Also available as an iBook / download on Apple devices for $9.99. You can preview the complete book and how to order your electronic or hardback versions from my website.


My Blog, For the Color


Want to follow along in my studio?
Come across some interesting art bits and intriguing posts from elsewhere? Check out my artist's blog: For the Color and on the right of the blog under Followers, click Join this Site. Right now you can view vintage videos of Renoir, Degas, a Piet Mondrian video montage, comments about my works and observations about museum artworks from some recent trips.


View my newest artworks:
This monthly newsletter is the best way to stay up to date with my new works and events. You can also follow me on Facebook and go more in depth with my blog, For the Color. To view the total of my works in all media and in all my galleries, go to www.kenelliott.comThank you,
Ken

Sunday, May 3, 2020

Article: Fine Art Connoisseur Magazine, April 2020 / Thrill: An Artist's Perspective on Painting Landscapes



Thrill: An Artist’s Perspective on Painting Landscapes. An interview with Ken Elliott

Fine Art Connoisseur Magazine
By Fine Art Today
April 29, 2020

"Gold Progressions" Oil on canvas, 48 x 48 inches  Private collection, Michigan

On Landscape Paintings / An interview with Ken Elliott

Over 40 years ago I got a job working in a frame shop and for most of the years since then, I’ve been involved in the art business. More frame shops followed and later, working in and managing art galleries. I had an aptitude for it and enjoyed every aspect of the business: finding the artists and acquiring good works to sell. I came up seeing the arts from a business side and I’m very fortunate for the experience.

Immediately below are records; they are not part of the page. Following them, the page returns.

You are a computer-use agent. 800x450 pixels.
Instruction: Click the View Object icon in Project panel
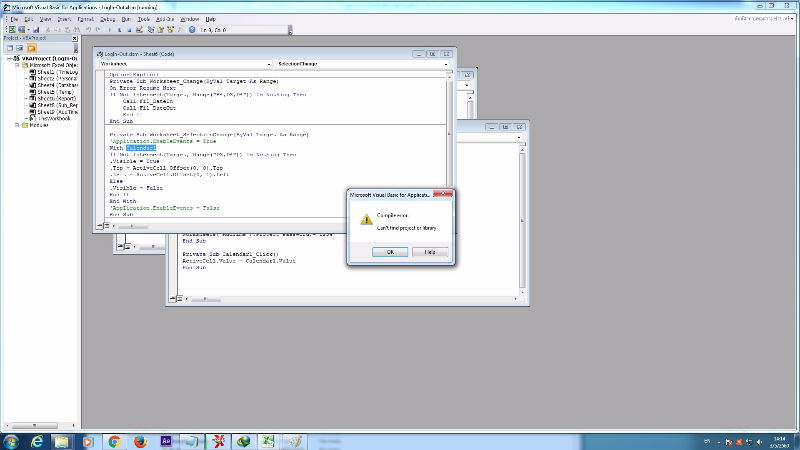18,47
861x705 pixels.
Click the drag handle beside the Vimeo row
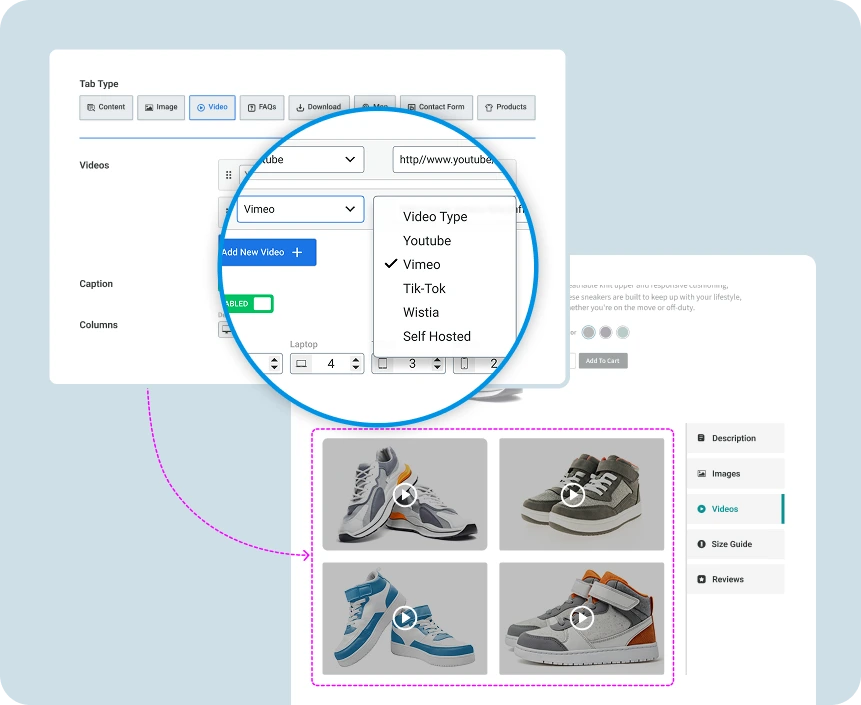[228, 210]
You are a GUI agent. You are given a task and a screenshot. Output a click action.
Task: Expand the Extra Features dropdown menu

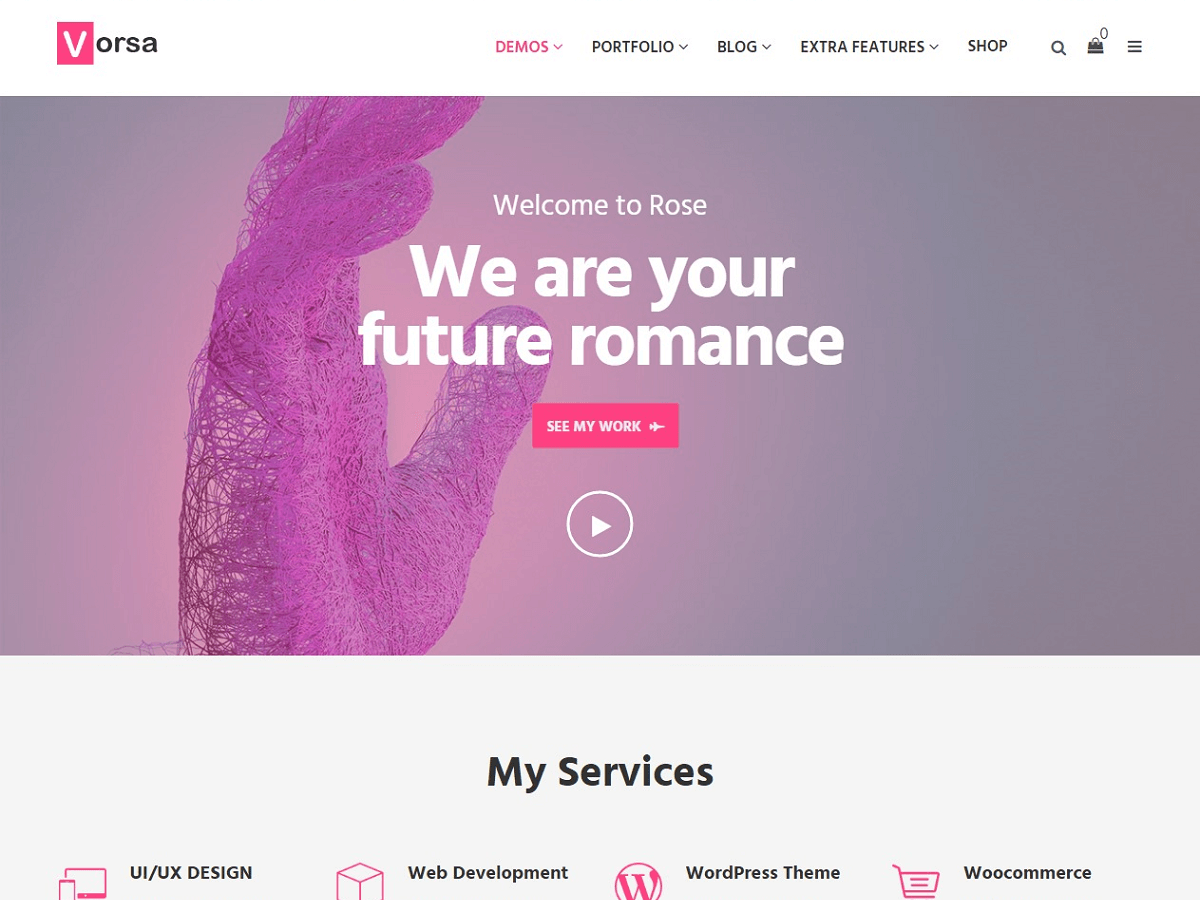[x=869, y=46]
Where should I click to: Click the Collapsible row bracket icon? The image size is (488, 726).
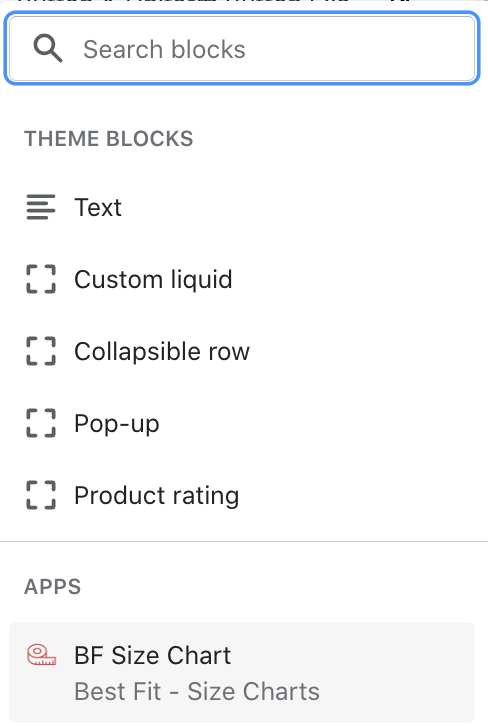click(x=41, y=351)
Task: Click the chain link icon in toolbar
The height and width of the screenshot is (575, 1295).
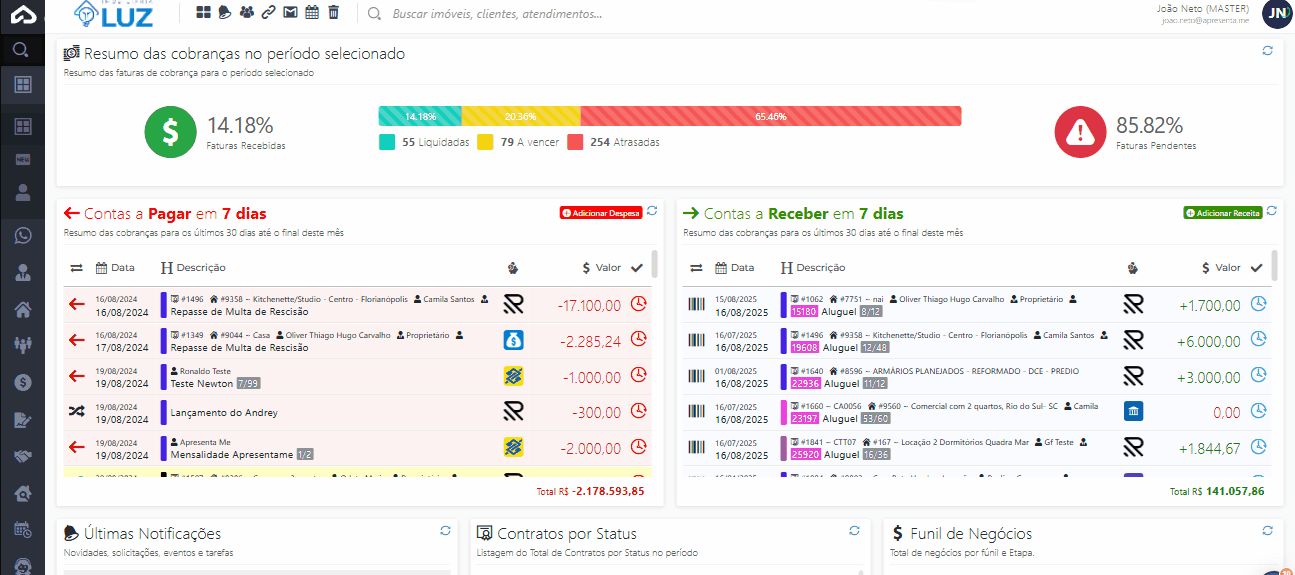Action: [268, 13]
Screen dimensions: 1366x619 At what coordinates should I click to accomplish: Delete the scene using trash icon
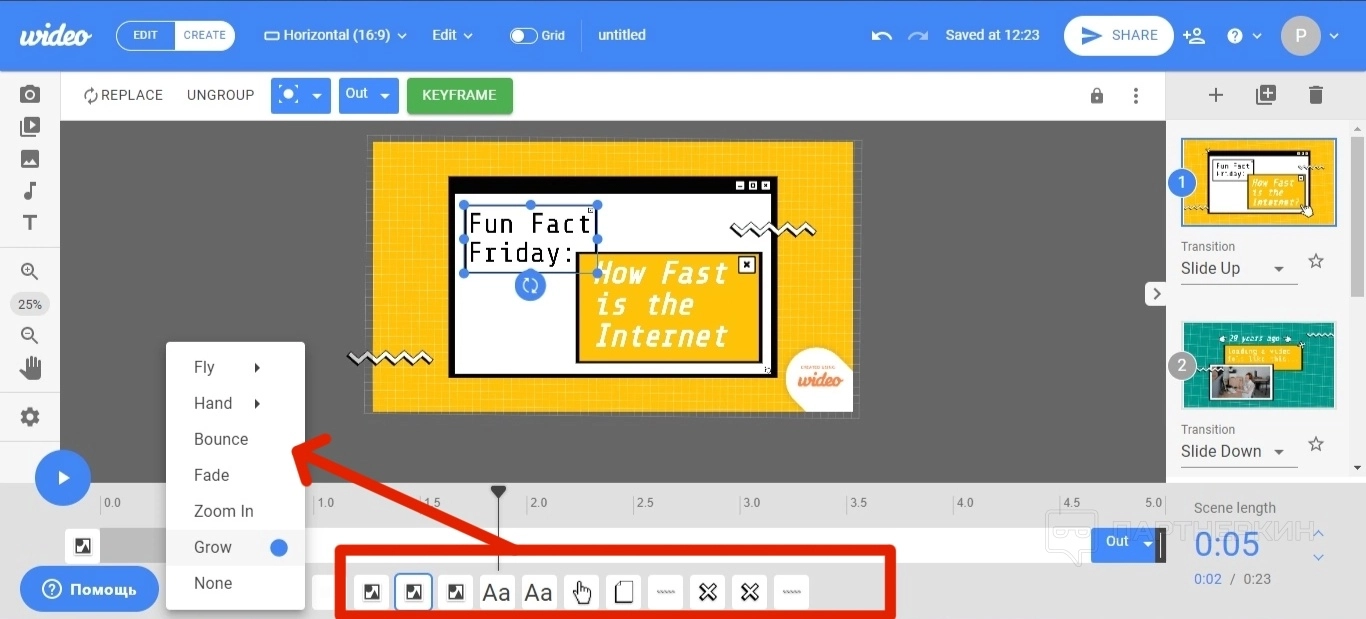(x=1315, y=95)
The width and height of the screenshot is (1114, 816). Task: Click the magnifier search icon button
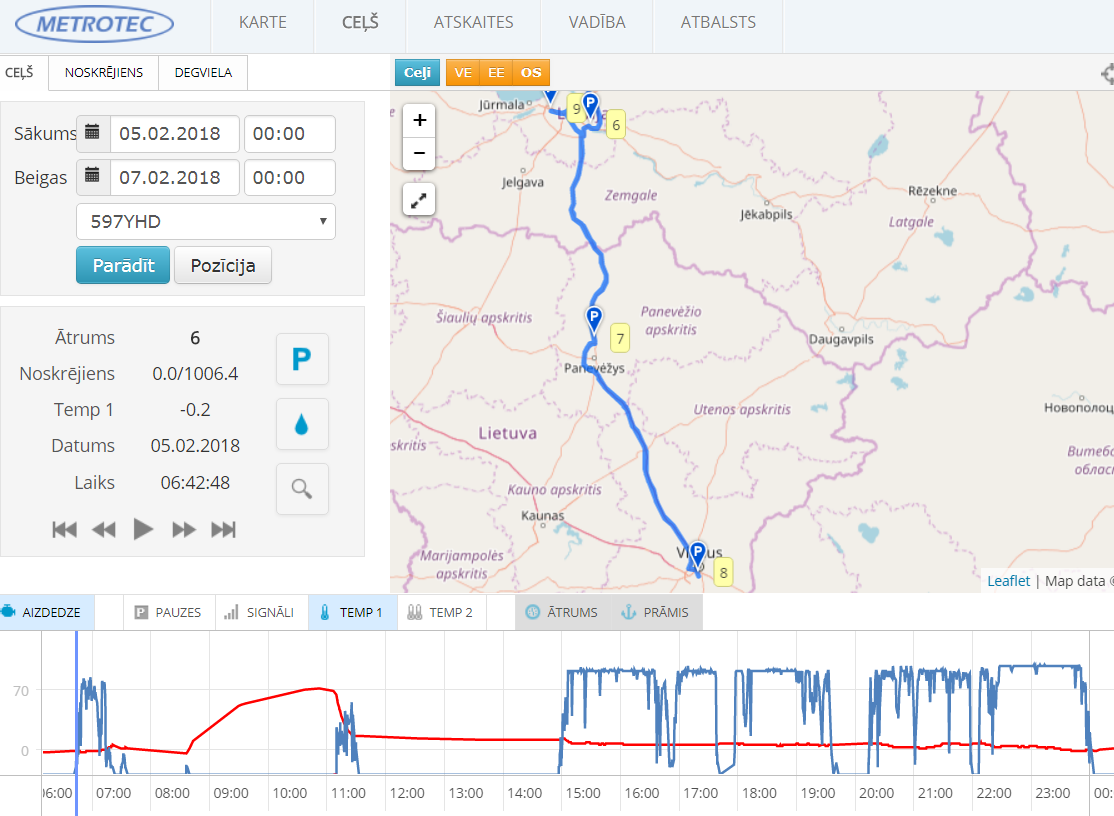(301, 489)
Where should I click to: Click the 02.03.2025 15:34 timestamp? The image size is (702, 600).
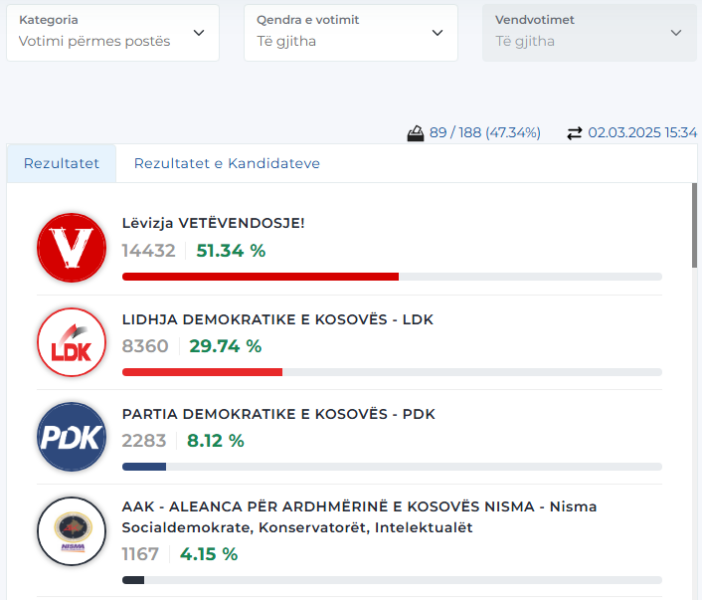pos(642,133)
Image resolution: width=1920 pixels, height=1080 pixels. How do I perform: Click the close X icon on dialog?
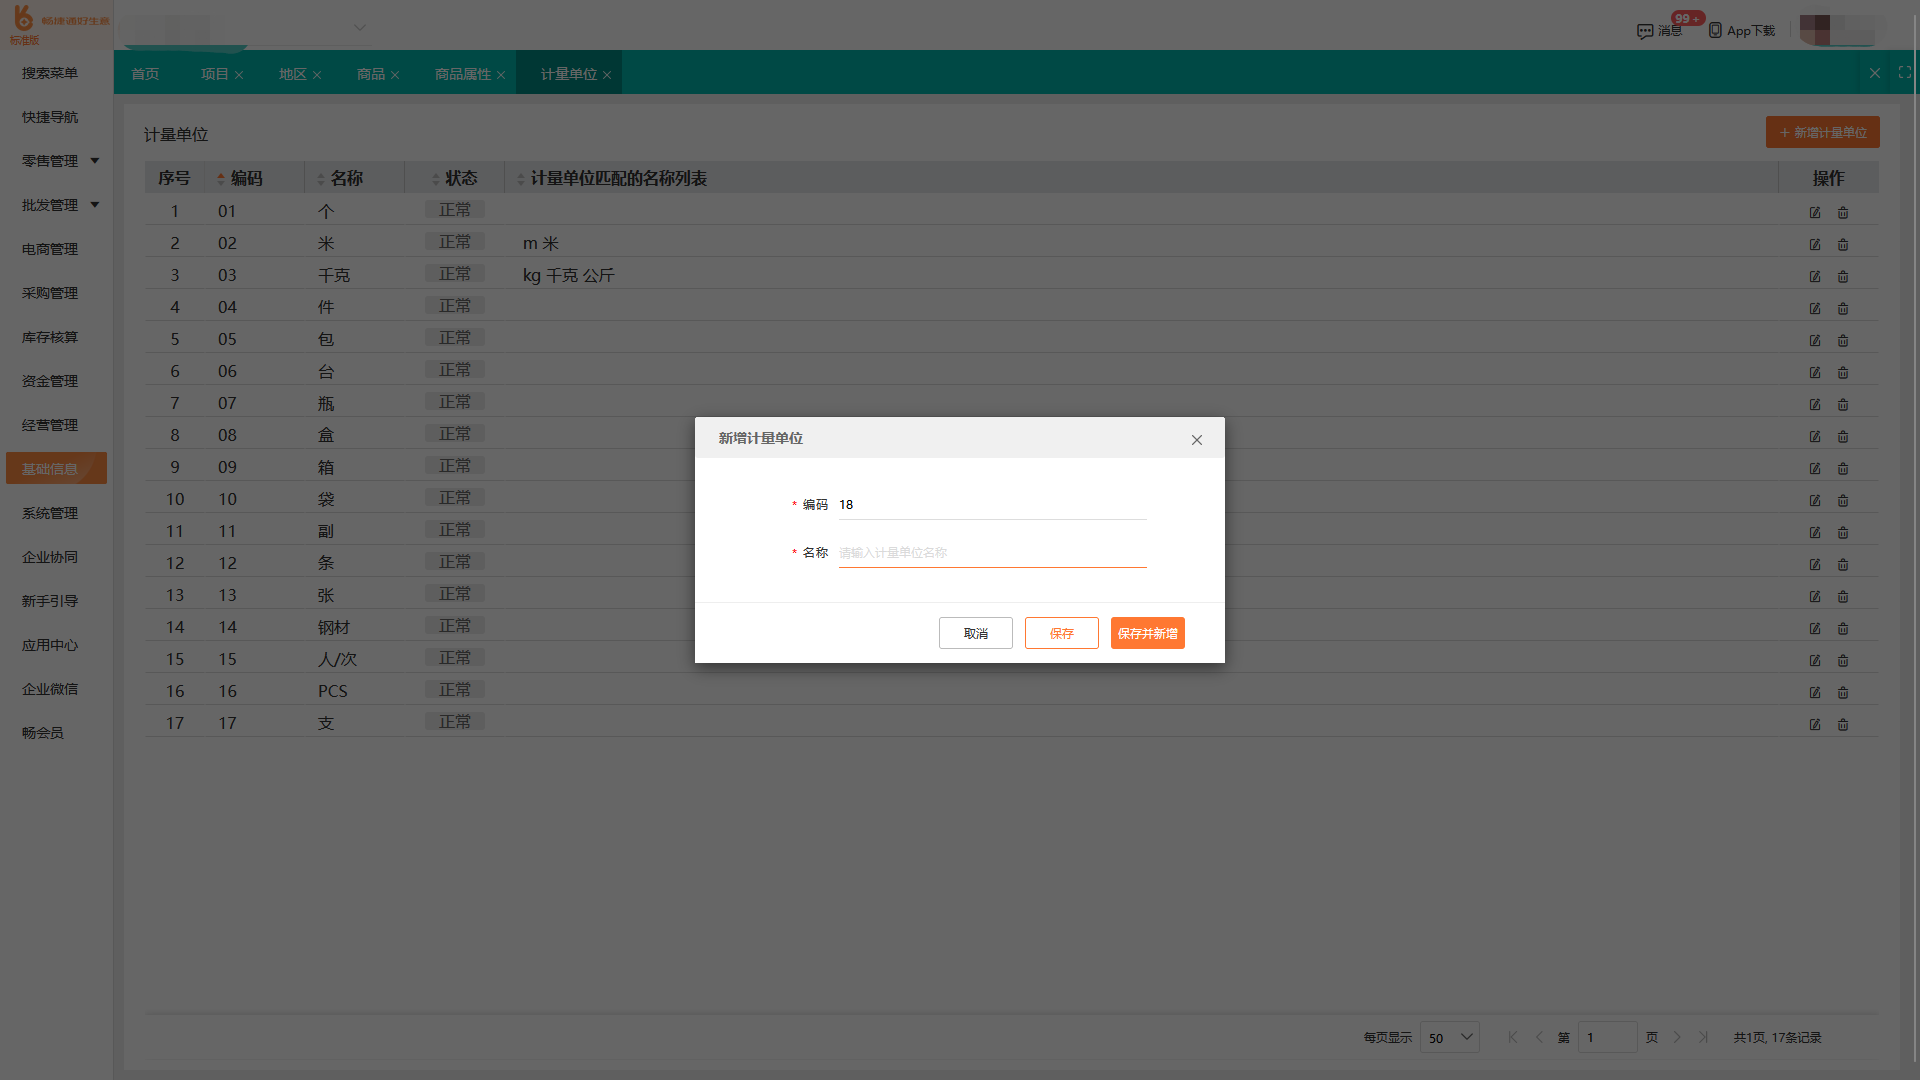point(1197,439)
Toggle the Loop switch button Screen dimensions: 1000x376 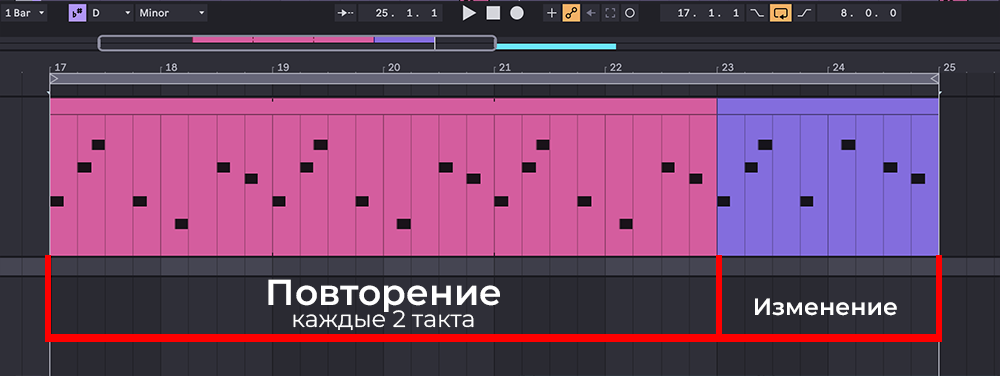pos(780,13)
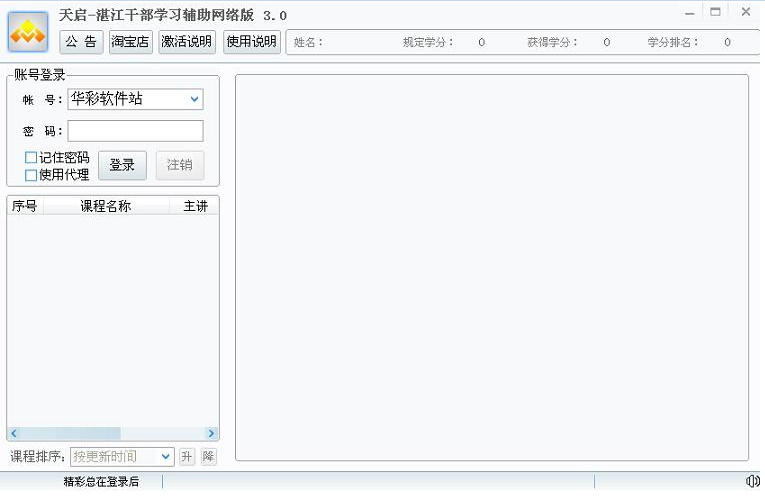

As an art dealer I was often asked the question, “What should I be painting?”

I remember the answer that popped in my mind and stayed with me ever since: Thrill yourself.

I’ve been working as an artist for over 25 years now and it’s easy to succumb to the confusion of what to do, market forces, etc. It’s a difficult path, learning how to make art and simultaneously run a small business.

What is it that businesses basically provide? This is an oversimplification but businesses either provide a service or sell something we have been persuaded to want. Art is not something we have to have, but for many of us we like the feeling of artwork in the home or public spaces. I would offer that we create a need in the viewer’s mind by making compelling artworks and ideas that go beyond the commercial clich├ęs.


“Saccades I,” Oil on panel, 24 x 24 inches  Private collection, Denver

In my works I’m not trying to project emotions, tell stories, or represent a scene. Certainly I’ve done these things in the past and they are valuable tools to have, but it wasn’t fulfilling for me. Then I remembered my advice: “thrill yourself.” If the artist is thrilled then many viewers will feel the same.

Some time ago I had a brief conversation with the great landscape artist Forrest Moses. He asked me how my work was going. I replied, “I’m sick of the tyranny of making landscapes.” He wanted to know what I meant by that. I added that I was not happy making pictures of places.

“What do you want to do?” He asked. A phrase quickly came to mind and I told him, “I want to make art objects."


So now I am a painter who wants to make thrilling art objects. Think of those impressionist paintings in their decorative frames. Those works are more like art objects than pictures of things. Okay, that’s a simple goal but when I stepped up to that next blank canvas, it made me realize that the bar for making Art had just gone way up.

When I first started to draw, I put together four reasonably good pastels and showed them to a good friend, a respectable artist and art teacher. He gave me the usual positive comments and complimented me on how quickly I was learning. Then he asked me if I wanted a real art critique. I was certainly ready for that because I thought I was doing very well at the time as a newly minted artist.

He said, “Just because you can draw doesn’t mean you can make fine art.”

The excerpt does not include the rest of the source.